Sears said second-quarter earnings would be about half of what some analysts had been expecting. That’s thanks in part to slow sales of home appliances. Home Depot loses because people aren’t buying things to fix up homes they’re not buying.
Along those lines, home-builder DR Horton, one of the biggest in the country, announced falling home values will lead to its first quarterly loss since it listed on the NYSE 12 years ago. From New York, Ashley Milne-Tyte reports.
Ashley Milne-Tyte: In a hot housing market, customers flock to Sears and Home Depot. They spend on items to make their home a more comfortable space, or to fix it up for sale.
Christopher Thornberg is principal of Beacon Economics:
Christopher Thornberg: With the market going the other way, the desire and really in many ways the financial value of making those kinds of adjustments to your house, are just not there anymore.
He says this year, far fewer people than last year are borrowing money against their homes. He says retailers were benefiting from that extra spending, so they’re bound to suffer now.
Analyst Richard Hastings with Bernard Sands says retailers may look shaky, but home-builders like TR Horton are really in trouble.
Richard Hastings: This is really a massive multi-year housing crisis, we have not even gotten to second base yet. Mid-2008 we’ll find out where we’re at.
Christopher Thornberg says home-builders got too excited during the housing boom and massively overbuilt.

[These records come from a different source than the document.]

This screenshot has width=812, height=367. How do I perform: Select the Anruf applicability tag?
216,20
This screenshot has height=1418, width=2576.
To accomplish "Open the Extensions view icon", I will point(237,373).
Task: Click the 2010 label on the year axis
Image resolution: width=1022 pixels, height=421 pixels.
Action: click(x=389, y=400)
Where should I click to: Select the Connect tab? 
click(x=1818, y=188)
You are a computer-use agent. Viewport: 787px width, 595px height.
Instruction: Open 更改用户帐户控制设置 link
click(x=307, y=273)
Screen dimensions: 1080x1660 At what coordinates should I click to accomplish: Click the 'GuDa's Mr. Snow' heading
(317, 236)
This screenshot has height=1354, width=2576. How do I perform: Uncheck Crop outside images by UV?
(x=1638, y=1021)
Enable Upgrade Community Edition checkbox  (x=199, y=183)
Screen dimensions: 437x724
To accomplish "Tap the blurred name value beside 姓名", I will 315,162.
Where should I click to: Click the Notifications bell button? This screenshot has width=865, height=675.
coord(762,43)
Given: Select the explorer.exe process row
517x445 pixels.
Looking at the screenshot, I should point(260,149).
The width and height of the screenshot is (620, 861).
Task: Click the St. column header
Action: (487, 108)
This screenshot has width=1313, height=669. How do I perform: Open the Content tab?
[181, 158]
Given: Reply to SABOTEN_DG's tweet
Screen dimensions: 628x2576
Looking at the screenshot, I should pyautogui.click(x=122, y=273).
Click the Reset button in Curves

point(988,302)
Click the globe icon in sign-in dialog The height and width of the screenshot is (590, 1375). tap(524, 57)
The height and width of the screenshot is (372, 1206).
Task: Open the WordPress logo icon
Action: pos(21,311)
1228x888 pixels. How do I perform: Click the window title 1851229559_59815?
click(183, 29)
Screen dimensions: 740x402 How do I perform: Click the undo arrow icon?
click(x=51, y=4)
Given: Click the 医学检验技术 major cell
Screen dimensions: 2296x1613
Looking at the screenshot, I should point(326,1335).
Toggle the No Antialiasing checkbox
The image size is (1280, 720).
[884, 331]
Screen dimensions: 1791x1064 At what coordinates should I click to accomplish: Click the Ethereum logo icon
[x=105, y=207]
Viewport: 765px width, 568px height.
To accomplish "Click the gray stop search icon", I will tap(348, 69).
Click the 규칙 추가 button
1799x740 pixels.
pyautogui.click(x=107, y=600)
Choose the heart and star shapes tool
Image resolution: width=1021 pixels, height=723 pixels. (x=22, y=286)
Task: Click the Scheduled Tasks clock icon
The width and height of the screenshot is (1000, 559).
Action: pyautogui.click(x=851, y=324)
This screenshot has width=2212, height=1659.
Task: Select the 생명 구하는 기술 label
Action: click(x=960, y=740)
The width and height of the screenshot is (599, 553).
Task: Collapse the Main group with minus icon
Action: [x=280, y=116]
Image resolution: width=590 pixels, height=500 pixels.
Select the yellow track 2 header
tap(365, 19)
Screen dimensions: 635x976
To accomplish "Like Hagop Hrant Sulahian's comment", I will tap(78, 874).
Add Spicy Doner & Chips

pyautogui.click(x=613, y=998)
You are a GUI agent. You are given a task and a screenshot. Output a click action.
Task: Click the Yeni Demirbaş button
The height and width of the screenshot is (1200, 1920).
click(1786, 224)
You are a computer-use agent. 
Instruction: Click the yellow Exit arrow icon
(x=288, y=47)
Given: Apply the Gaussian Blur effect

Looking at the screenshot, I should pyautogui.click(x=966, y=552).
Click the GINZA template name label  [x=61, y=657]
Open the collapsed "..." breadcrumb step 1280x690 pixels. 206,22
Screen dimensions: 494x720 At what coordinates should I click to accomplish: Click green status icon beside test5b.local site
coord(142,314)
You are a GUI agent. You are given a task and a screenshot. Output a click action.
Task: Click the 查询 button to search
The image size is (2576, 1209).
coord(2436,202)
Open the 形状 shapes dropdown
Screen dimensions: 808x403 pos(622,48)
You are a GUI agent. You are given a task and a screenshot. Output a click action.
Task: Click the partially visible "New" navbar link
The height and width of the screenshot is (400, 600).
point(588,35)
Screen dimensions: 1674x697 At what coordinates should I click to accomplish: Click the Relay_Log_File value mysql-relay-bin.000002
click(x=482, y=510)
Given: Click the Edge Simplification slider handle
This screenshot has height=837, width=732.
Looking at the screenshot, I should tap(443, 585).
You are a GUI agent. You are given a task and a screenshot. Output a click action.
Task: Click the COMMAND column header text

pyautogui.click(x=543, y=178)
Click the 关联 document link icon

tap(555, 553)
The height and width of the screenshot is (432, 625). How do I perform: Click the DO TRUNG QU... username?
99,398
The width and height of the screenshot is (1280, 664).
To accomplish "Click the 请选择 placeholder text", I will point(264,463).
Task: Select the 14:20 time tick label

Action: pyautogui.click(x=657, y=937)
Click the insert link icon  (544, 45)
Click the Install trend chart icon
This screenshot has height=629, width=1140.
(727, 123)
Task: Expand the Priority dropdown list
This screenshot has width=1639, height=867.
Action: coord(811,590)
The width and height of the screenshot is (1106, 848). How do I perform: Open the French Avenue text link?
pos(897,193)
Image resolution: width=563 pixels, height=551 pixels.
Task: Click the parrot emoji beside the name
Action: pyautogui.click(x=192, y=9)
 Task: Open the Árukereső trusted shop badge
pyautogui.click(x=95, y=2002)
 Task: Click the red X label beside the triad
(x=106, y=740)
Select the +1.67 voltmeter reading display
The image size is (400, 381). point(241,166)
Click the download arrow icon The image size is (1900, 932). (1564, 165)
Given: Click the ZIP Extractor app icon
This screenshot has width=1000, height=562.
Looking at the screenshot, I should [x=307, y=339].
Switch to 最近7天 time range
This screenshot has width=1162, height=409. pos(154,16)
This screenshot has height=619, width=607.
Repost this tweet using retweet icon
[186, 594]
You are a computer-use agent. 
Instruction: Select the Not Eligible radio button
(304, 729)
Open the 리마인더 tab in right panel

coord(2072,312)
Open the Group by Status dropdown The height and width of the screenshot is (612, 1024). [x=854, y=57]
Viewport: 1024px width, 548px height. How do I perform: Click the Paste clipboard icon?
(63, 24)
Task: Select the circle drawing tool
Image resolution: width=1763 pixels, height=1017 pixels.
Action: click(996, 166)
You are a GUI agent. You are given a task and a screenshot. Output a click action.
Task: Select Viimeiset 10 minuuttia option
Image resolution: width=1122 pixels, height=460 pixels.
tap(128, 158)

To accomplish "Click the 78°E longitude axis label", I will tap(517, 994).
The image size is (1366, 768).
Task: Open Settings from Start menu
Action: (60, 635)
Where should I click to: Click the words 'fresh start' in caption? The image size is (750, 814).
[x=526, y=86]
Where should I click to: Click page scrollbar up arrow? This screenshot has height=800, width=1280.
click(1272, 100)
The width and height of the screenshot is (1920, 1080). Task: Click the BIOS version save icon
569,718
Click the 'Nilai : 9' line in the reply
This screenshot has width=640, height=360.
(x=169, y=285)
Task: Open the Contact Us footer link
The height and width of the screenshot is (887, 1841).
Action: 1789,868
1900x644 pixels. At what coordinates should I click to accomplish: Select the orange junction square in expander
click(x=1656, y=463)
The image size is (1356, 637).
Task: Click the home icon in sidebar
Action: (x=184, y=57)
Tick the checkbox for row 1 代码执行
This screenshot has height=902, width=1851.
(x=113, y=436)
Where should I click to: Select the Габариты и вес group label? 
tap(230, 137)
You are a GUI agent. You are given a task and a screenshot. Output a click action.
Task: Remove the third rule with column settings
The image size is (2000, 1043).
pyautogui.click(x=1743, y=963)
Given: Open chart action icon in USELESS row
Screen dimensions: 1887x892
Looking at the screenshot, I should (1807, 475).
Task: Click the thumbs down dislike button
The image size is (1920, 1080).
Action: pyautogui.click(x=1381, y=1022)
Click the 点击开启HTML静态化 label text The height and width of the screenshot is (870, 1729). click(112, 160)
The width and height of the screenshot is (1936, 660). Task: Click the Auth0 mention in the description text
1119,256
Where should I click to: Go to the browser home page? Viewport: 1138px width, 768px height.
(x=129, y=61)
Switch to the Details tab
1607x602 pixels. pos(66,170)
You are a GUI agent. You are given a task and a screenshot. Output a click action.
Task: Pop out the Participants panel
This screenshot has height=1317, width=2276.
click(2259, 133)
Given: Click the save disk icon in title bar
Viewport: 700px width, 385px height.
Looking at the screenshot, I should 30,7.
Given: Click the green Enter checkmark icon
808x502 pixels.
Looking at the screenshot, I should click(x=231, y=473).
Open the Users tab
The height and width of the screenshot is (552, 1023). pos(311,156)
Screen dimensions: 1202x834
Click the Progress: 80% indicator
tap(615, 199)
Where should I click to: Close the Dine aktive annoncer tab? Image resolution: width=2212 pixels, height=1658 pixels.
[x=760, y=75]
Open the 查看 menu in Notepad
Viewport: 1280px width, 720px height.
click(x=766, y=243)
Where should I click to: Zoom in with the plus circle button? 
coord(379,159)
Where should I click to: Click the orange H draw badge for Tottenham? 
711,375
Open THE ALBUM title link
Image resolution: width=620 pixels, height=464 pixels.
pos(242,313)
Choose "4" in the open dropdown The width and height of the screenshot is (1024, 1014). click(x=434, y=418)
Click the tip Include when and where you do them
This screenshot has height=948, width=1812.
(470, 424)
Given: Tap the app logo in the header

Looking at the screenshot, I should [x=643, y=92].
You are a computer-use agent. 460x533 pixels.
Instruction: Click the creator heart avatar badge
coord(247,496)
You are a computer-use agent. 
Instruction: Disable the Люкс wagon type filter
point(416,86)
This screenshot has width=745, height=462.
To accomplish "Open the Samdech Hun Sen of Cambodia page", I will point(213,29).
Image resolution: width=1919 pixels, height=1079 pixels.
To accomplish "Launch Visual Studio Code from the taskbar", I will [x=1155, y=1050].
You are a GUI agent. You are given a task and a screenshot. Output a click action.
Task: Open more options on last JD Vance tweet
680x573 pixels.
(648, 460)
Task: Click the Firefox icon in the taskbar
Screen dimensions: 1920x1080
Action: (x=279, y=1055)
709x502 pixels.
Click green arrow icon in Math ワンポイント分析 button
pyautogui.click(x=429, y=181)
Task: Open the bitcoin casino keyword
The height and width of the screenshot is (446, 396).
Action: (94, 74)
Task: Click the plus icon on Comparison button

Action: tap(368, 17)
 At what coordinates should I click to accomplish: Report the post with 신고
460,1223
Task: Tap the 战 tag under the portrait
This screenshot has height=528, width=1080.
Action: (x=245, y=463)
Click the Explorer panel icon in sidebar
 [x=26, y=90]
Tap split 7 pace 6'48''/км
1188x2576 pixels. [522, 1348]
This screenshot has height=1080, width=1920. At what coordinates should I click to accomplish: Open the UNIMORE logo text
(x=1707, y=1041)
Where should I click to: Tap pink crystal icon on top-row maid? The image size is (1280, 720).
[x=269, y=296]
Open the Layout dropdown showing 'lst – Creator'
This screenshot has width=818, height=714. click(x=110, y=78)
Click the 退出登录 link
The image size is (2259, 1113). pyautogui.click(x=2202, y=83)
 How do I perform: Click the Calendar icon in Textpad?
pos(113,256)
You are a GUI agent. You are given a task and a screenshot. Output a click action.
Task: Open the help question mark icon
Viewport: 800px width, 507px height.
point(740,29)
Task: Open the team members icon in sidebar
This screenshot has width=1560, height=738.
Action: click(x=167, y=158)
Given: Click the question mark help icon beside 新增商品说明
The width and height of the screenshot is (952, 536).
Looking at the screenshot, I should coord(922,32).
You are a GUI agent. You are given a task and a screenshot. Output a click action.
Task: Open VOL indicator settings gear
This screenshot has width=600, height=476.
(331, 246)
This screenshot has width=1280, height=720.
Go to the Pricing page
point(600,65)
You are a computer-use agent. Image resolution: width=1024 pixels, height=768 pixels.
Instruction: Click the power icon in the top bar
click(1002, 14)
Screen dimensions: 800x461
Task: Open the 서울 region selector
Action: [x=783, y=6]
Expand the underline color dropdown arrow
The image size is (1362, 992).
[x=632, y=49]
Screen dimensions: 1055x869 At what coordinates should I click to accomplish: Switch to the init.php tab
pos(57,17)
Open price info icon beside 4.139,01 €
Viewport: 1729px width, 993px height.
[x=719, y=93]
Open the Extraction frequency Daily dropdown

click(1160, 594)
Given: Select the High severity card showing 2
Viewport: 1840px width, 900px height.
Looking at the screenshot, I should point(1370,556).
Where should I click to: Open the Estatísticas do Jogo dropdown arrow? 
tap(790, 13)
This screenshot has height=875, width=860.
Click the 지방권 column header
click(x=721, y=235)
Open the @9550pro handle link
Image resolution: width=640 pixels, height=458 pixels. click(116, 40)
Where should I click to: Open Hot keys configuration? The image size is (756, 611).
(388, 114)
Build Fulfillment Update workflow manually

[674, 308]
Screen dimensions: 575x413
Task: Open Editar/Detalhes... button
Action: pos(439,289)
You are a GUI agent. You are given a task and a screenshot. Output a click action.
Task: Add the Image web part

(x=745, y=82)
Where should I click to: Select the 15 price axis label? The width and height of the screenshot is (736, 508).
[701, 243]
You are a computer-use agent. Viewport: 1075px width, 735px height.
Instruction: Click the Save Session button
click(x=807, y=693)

Those homes now sit empty.
Thornberg: You’ve had a circumstance in which, really, we have at least probably a year and a half of excess supply of new homes right now.
He says it’ll be at least two and a half years before the home construction market recovers.
In New York, I’m Ashley Milne-Tyte for Marketplace.
Ryssdal: If you happen to be one of the diminishing few who hope the end of the housing slide might still be in sight, consider the latest from Standard and Poors.
The credit rating company said this morning it’s considering cutting its ratings on a mountain of mortgage-related debt. Subprime debt, specifically. Those are the bonds issued by some of the big banks that’ve been pumping cash into the housing market for years.
Moody’s wasn’t about to be left behind. This afternoon, it went ahead and cut its ratings.